Regex and capturing parenthesis

Question

I'm trying to understand how capturing parenthesis work for regex but I don't get it...

My code was :

   Pattern pattern = Pattern.compile("ab");
   Matcher m = pattern.matcher("abc");

  while (m.find()) { 
      for (int i = 0; i < m.groupCount(); i++) {
          System.out.println(m.group(i));
      }
  }

so i had no display at all. What i understood was that i need a capturing parenthesis to remember the matching result and to display it.

So i did :

   Pattern pattern = Pattern.compile("(ab)");
   Matcher m = pattern.matcher("abc");

And i had the expected display : ab

Then i wanted to remember and display only a part of the matching result, so i did :

   Pattern pattern = Pattern.compile("(a)b");
   Matcher m = pattern.matcher("abc");

I was expecting to have : a, but i had : ab

why ?

Answer 1

From the javadocs of Matcher#group():

Capturing groups are indexed from left to right, starting at one. Group zero denotes the entire pattern, so the expression m.group(0) is equivalent to m.group().
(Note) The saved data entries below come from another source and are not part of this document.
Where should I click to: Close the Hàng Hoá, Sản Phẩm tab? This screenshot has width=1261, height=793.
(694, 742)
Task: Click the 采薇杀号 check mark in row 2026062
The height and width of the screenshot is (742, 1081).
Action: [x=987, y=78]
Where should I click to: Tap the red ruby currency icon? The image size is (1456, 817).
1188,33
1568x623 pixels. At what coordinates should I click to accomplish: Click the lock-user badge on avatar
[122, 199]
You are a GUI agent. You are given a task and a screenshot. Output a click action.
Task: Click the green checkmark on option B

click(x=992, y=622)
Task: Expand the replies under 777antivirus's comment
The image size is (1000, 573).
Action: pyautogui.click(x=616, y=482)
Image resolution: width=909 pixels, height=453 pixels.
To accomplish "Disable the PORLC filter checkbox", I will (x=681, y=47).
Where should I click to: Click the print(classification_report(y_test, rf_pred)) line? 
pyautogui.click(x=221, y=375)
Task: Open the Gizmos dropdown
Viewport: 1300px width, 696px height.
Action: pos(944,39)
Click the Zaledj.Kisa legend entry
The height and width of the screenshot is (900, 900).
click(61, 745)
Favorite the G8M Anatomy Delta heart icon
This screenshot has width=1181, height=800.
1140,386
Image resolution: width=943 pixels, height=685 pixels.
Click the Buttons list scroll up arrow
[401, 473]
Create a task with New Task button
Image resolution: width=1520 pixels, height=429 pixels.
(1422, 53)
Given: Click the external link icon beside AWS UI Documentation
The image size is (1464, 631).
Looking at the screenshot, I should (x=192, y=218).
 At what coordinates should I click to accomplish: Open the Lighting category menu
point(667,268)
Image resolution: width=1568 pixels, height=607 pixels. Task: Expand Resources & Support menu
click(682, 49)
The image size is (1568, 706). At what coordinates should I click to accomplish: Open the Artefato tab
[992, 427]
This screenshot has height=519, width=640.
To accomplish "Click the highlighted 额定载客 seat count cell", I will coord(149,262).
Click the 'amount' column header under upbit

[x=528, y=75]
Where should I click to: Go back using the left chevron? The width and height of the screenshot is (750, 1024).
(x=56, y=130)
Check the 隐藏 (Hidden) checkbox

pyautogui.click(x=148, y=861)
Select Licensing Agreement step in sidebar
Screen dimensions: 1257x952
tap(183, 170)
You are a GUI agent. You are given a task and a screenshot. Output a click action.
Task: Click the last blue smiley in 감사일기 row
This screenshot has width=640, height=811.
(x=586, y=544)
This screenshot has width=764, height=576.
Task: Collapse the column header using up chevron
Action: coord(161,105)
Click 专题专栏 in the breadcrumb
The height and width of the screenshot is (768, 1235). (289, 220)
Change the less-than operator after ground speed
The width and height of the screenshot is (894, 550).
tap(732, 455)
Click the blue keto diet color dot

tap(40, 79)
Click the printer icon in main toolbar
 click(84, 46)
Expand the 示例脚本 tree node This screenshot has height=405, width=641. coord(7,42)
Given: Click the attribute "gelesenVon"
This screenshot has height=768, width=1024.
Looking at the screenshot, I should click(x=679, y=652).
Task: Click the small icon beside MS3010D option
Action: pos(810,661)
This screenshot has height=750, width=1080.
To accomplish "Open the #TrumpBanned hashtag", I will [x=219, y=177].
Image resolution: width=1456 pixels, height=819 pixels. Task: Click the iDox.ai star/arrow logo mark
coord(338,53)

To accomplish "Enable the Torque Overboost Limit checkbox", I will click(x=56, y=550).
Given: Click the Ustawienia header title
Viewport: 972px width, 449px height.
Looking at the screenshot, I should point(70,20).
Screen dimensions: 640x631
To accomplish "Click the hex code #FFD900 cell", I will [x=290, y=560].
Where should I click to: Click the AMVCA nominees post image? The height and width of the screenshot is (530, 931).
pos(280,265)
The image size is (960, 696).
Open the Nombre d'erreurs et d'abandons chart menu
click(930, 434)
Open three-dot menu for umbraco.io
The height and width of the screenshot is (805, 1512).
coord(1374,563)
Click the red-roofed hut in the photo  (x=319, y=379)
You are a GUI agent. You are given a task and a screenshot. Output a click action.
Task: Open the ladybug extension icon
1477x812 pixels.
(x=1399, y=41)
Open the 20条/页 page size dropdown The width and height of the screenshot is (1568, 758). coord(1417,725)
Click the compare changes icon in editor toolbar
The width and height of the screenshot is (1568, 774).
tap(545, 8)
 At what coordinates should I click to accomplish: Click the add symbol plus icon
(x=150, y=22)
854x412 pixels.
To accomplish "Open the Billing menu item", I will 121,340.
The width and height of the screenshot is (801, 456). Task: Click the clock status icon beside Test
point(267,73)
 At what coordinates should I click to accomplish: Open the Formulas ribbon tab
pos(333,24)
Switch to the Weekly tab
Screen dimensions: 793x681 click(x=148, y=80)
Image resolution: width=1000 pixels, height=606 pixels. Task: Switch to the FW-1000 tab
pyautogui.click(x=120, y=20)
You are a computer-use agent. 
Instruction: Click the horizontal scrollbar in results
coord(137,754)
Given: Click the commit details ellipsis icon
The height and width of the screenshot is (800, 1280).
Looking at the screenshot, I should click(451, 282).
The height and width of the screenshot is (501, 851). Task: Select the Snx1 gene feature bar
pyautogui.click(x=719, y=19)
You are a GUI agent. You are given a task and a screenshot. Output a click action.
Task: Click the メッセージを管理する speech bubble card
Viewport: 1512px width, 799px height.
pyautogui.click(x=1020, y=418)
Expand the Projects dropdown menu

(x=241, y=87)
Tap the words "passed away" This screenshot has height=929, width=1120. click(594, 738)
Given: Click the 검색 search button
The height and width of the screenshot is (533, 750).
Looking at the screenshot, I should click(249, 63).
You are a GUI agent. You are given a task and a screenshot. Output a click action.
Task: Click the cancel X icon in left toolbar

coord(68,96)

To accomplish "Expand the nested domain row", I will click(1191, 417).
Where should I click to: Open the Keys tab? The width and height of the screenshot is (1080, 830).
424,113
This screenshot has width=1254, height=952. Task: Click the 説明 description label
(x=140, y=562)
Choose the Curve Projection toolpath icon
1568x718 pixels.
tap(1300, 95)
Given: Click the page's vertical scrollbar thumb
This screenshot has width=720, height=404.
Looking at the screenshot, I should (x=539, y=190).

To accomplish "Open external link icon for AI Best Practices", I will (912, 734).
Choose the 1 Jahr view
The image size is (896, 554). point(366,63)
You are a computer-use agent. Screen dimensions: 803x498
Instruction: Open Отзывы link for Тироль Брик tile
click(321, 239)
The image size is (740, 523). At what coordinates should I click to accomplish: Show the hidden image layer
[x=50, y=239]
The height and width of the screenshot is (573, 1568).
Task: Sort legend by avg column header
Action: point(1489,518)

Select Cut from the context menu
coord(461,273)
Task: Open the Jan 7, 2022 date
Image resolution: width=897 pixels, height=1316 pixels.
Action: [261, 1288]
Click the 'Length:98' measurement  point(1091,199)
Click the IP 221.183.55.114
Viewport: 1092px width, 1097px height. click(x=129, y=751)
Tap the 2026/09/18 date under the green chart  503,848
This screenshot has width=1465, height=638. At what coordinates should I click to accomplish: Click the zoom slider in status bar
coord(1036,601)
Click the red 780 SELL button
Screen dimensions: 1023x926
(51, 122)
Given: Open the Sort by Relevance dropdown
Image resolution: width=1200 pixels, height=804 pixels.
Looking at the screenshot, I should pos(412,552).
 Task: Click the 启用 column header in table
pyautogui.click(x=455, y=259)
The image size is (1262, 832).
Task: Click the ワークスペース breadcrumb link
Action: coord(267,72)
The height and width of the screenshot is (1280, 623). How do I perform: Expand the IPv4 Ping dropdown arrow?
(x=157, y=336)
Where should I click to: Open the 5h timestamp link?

The problem is that the group zero (i.e. m.group(0)) matches the entire pattern, not the one inside capturing parentheses. So to match the group you want, you need to start at index 1 and end until the group count:

for (int i = 1; i <= m.groupCount(); i++) {
    System.out.println(m.group(i));
}

In your case, you have only one group. But if you have something like Pattern.compile("(a)(b)"), then (a) would match group 1 and (b) would match group 2.